I don't know when the fear stops. For me, it hasn't. The math says I never have to work again, but I am still scared. I quit anyway, because the alternative is worse. I am hoping a path to the level 7 retirement goal emerges. I think that, plus time away from corporate culture, might heal my insecurity.

I agree it's easy to misuse a maturity model. Assigning level based aspiration or derision is the most common problem I've observed.

black_son_of_gray wrote:
Sat Mar 27, 2021 5:57 pm
So really, as a communication tool, the level required to read and understand the scale should not be higher than the lowest levels on the scale. Otherwise, there is no way that it will be intelligible to the vast majority of people###. Let's just say I disagree with the idea that one shouldn't be able to comprehend higher levels until they are approaching it.
It's not that the messenger has failed to deliver their communication, it's that the recipient knows they are wrong.
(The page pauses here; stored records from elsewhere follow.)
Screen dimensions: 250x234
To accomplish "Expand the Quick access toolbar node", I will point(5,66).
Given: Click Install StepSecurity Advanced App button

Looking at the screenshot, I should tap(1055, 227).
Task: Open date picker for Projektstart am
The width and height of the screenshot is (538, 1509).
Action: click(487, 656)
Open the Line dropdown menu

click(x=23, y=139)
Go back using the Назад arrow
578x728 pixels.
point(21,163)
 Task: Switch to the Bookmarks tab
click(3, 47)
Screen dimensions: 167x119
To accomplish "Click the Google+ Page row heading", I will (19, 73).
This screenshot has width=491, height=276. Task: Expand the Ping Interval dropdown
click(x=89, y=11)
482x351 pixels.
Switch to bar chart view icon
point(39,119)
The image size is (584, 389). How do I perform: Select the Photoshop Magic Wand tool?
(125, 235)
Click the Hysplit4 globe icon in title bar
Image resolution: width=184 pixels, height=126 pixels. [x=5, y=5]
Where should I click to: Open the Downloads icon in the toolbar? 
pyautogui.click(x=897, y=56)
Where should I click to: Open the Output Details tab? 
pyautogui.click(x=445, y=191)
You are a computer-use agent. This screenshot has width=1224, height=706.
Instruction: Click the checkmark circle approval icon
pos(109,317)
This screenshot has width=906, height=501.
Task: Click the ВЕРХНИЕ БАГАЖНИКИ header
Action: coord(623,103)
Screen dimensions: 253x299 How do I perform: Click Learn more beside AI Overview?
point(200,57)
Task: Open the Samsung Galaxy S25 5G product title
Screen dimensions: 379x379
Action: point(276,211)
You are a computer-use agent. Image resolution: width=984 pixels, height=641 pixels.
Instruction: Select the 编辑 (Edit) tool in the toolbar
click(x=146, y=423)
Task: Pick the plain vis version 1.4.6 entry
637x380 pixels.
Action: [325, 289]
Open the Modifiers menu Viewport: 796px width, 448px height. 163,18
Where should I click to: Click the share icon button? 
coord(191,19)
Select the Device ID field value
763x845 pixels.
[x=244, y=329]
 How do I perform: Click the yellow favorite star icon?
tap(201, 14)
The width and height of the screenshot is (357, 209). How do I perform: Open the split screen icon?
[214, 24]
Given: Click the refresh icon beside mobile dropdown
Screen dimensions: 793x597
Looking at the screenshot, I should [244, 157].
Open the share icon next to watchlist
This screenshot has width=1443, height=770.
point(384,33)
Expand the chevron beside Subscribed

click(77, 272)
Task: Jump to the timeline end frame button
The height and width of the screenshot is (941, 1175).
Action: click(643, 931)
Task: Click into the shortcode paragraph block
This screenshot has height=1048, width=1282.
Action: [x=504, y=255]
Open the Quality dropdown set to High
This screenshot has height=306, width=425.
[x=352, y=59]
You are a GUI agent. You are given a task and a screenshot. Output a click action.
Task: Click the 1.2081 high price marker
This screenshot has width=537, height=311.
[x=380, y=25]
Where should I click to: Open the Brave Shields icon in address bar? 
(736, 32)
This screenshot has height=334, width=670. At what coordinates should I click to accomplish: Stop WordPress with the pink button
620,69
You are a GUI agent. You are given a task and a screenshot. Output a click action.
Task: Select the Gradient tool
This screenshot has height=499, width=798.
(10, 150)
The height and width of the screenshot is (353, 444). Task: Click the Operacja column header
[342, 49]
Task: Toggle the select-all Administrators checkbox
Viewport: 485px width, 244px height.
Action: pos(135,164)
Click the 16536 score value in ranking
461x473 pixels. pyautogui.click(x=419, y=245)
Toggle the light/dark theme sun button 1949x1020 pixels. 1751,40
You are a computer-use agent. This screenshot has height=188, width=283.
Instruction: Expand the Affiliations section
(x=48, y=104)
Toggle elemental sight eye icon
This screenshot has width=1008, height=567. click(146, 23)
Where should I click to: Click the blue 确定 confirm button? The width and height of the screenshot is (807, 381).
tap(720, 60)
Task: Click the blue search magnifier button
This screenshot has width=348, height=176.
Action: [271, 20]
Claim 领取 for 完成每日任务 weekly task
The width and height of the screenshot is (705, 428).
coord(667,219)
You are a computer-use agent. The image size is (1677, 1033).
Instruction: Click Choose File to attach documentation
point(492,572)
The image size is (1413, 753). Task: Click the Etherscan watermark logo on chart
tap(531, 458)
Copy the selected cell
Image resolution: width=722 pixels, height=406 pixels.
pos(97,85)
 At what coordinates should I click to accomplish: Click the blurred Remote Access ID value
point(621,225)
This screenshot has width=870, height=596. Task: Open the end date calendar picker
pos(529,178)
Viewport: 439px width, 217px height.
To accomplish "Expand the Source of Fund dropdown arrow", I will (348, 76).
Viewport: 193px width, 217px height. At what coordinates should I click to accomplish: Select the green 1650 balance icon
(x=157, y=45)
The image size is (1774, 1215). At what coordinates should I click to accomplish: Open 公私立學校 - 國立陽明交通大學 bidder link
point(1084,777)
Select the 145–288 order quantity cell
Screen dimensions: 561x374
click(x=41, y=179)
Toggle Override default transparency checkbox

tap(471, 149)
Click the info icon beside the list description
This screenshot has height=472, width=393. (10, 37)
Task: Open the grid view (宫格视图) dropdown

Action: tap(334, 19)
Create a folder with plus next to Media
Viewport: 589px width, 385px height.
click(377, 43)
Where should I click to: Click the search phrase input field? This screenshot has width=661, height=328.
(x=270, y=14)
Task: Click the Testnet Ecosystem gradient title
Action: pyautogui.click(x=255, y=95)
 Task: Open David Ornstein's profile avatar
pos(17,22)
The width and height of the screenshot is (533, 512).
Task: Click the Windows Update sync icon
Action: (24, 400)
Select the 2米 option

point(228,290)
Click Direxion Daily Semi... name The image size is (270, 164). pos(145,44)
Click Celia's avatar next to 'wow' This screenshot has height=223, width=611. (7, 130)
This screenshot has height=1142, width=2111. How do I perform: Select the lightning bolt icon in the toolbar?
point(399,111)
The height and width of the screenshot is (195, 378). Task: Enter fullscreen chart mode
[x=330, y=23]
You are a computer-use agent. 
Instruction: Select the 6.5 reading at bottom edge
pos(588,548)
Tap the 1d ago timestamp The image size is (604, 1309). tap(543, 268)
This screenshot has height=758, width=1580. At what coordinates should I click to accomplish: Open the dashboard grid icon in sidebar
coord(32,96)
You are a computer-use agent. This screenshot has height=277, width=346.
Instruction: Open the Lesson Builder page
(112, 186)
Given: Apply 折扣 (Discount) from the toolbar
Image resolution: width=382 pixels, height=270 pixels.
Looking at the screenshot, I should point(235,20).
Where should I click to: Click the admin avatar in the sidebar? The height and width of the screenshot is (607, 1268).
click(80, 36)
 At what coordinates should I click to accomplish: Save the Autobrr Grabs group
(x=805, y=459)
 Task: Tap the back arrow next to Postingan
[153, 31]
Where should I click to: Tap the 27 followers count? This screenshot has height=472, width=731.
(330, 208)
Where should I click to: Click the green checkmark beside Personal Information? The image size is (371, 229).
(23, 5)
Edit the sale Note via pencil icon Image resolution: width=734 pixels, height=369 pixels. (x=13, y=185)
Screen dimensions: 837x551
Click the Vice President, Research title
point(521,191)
No amount of rewording is going to cause the aha! moment. A lived experience needs to happen.

Jacob's been using comparative advantage vs. DIY as an example lately. I think that's a great one, because I personally fell prey to it. I know his material, to the point where I've read a large minority of the secondary sources. I could explain 95% of his content from the recent podcasts.

Until 2020, I thought the emphasis on DIY was an overly principled stand. Like if he's into wood working, that's cool, but let's not pretend it really matters. Anyone with a little money can just pick up the phone and solve their problem.

One year into a pandemic? The reasons are obvious. Convincing me is trivial.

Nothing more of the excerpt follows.